Egg curry is a tasty and flavorful dish made with boiled eggs cooked in an onion-tomato gravy. This Andhra-style egg curry is full of flavour and goes well with roti, naan, paratha, or rice.

Ingredients

  • 4 to 5 boiled eggs
  • 2 tablespoons oil
  • 1 teaspoon ghee or oil
  • 1¼ cups finely chopped onions (or 2 medium onions, diced, boiled, and pureed)
  • 1 cup finely chopped tomatoes (or 3 medium tomatoes, pureed)
  • 1 green chilli (optional), chopped or slit
  • 1 teaspoon ginger-garlic paste (or finely minced)
  • ½ teaspoon salt (adjust to taste)
  • 1 to 1¼ cup water (adjust as needed)
  • 1 tablespoon finely chopped coriander leaves
  • ¼ teaspoon kasuri methi (dried fenugreek leaves, optional)
  • 4 tablespoons cream (or 10 cashews blended with ½ cup water, optional)

Whole Spices

  • 1 small bay leaf
  • 1 small piece of cinnamon
  • 2 green cardamoms

Spice Powders

  • ½ to 1 teaspoon red chili powder
  • ½ to 1 teaspoon garam masala
  • ½ to 1 teaspoon coriander powder (optional)
  • ⅛ teaspoon turmeric

Preparation

  1. Onion Puree: Finely chop or puree the onions. To puree, boil diced onions in 2 cups of water for 4 minutes until transparent. Drain the water and blend until smooth.
  2. Boiled Eggs: Refer to notes below for perfectly boiled eggs. Dry the boiled eggs completely. Prick each egg with a fork 2 to 3 times to prevent them from bursting while frying.
  3. Frying Eggs: Heat 1 teaspoon ghee or oil in a nonstick pan. Fry the eggs until golden and slightly blistered. Remove the eggs and optionally sprinkle with chili powder and garam masala.
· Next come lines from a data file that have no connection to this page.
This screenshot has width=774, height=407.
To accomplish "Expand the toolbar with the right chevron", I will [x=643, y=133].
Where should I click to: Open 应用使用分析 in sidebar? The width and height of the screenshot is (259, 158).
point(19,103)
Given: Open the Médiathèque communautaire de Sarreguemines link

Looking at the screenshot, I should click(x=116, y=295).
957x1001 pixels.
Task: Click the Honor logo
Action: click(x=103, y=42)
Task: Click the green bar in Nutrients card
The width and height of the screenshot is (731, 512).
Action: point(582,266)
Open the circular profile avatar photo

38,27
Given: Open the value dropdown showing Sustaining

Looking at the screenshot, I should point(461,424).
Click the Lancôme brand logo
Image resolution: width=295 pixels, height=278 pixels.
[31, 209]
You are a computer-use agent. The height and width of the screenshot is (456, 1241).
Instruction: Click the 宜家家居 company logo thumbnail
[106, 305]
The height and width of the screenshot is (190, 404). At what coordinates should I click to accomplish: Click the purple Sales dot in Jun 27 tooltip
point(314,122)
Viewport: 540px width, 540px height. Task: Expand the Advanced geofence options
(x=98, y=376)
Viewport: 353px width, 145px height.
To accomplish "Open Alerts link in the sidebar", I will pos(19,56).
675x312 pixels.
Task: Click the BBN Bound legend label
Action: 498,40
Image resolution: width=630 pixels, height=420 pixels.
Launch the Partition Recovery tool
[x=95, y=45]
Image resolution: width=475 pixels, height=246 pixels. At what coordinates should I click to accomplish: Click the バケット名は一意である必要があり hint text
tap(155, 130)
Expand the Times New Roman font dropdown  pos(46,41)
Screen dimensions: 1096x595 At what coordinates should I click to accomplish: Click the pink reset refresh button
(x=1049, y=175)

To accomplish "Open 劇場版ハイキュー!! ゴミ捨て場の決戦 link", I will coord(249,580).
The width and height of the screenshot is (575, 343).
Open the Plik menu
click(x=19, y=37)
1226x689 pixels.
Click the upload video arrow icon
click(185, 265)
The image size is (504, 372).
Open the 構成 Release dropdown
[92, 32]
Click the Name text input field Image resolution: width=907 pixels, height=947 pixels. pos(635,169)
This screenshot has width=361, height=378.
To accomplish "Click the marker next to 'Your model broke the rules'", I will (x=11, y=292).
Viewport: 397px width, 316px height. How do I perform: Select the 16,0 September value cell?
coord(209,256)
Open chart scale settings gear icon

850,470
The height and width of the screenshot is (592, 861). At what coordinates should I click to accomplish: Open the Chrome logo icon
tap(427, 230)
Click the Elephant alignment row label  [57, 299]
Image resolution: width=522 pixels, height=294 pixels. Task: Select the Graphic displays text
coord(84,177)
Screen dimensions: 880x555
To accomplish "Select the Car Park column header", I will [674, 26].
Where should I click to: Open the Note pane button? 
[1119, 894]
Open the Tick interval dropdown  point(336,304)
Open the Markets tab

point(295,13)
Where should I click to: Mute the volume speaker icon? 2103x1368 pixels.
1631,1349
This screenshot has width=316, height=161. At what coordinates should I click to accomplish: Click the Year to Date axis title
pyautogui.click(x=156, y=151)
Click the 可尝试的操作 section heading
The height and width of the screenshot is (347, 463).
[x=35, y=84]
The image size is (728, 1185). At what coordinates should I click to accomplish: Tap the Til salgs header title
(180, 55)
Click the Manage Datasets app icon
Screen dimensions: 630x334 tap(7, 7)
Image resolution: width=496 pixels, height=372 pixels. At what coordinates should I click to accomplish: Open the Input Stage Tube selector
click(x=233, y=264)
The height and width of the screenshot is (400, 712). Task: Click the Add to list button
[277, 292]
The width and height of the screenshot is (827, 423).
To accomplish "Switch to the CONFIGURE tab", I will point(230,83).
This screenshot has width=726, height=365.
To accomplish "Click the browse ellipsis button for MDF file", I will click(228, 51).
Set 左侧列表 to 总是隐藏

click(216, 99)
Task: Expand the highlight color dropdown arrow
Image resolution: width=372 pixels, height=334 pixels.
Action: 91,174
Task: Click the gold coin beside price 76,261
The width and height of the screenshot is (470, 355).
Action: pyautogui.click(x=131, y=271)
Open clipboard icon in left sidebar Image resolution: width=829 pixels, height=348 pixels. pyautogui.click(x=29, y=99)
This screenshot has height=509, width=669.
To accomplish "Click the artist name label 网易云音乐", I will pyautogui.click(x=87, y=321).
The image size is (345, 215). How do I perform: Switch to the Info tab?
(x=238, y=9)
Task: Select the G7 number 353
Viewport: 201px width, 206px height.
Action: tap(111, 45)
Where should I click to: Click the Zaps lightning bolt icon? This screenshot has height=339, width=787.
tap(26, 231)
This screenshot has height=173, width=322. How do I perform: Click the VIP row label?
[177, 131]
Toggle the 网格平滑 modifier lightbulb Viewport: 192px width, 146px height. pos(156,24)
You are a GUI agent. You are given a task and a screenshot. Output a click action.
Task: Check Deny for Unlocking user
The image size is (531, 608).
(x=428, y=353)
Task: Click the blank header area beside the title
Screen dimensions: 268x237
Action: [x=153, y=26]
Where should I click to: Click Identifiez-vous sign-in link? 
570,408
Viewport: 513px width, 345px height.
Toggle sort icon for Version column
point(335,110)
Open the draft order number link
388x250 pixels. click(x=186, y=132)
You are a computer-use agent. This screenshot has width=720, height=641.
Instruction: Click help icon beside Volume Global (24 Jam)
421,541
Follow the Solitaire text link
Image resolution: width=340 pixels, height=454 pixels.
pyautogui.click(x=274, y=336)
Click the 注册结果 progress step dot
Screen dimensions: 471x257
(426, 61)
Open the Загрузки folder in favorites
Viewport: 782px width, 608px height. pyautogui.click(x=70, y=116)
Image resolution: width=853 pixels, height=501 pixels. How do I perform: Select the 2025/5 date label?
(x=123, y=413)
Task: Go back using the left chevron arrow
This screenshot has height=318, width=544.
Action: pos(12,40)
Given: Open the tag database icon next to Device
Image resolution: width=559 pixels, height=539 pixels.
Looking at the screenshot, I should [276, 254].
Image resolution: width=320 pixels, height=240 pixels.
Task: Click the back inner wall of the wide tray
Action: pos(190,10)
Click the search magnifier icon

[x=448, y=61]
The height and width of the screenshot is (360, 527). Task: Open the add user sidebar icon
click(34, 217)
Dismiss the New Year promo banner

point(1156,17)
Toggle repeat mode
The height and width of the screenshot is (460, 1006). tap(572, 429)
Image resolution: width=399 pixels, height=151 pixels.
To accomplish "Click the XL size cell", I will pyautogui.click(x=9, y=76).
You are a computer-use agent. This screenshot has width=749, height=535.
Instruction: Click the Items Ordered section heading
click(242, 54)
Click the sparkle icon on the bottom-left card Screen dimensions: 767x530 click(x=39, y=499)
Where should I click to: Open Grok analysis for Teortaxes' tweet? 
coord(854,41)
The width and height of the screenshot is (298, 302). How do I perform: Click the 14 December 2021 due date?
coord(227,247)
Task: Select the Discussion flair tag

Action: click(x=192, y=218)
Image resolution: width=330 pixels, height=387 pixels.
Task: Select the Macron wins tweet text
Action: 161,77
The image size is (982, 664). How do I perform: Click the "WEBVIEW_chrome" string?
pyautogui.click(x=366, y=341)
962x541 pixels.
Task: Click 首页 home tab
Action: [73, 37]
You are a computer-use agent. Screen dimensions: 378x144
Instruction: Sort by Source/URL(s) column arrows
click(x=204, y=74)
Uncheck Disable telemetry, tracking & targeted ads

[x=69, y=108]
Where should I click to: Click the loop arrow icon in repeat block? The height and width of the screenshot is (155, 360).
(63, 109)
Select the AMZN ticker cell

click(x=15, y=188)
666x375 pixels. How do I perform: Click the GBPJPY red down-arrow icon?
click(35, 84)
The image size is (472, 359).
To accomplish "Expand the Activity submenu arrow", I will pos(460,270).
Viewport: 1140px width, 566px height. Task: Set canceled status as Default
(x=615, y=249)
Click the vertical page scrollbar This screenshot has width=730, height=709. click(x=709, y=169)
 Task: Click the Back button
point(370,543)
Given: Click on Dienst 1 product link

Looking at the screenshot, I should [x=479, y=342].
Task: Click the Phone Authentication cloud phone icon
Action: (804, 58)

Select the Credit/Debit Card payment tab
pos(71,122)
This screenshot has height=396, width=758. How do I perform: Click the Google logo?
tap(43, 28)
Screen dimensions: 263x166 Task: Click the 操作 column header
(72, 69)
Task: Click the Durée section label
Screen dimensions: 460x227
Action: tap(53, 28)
How to Make Simple Egg Curry

  1. Heat 2 tablespoons of oil in a pan. Add bay leaf, cardamoms, and cinnamon.
  2. When they begin to sizzle, add onions and green chili. Sauté until onions turn golden.
  3. Add ginger-garlic paste and sauté until the raw smell disappears, about a minute.
  4. Add tomatoes and cook until the mixture turns mushy.
  5. Add red chili powder, garam masala, coriander powder, turmeric, and salt. Sauté until a nice aroma comes out and the mixture leaves the sides of the pan.
  6. Pour 1 to 1¼ cups of water and mix well. Cover and cook until the curry thickens and you see traces of oil on the surface.
  7. Taste and adjust salt if needed. Add fried eggs and kasuri methi. Mix and simmer for a while. Sprinkle with chopped coriander leaves. Serve with roti, naan, or plain rice.

Tips

  • Boiling Eggs: For perfectly boiled eggs, place eggs in a pot of cold water, bring to a boil, then simmer for 9-12 minutes. Transfer to an ice bath immediately.
  • Spice Level: Adjust the amount of green chili and red chili powder to control the heat level of the curry.
  • Consistency: If the curry is too thick, add a bit more water. If too thin, let it simmer uncovered until it reaches the desired consistency.
  • Serving: Garnish with fresh coriander leaves and serve hot with your choice of bread or rice for a complete meal.

Enjoy this delicious and simple egg curry recipe, a perfect blend of spices and flavors that will make your meal memorable!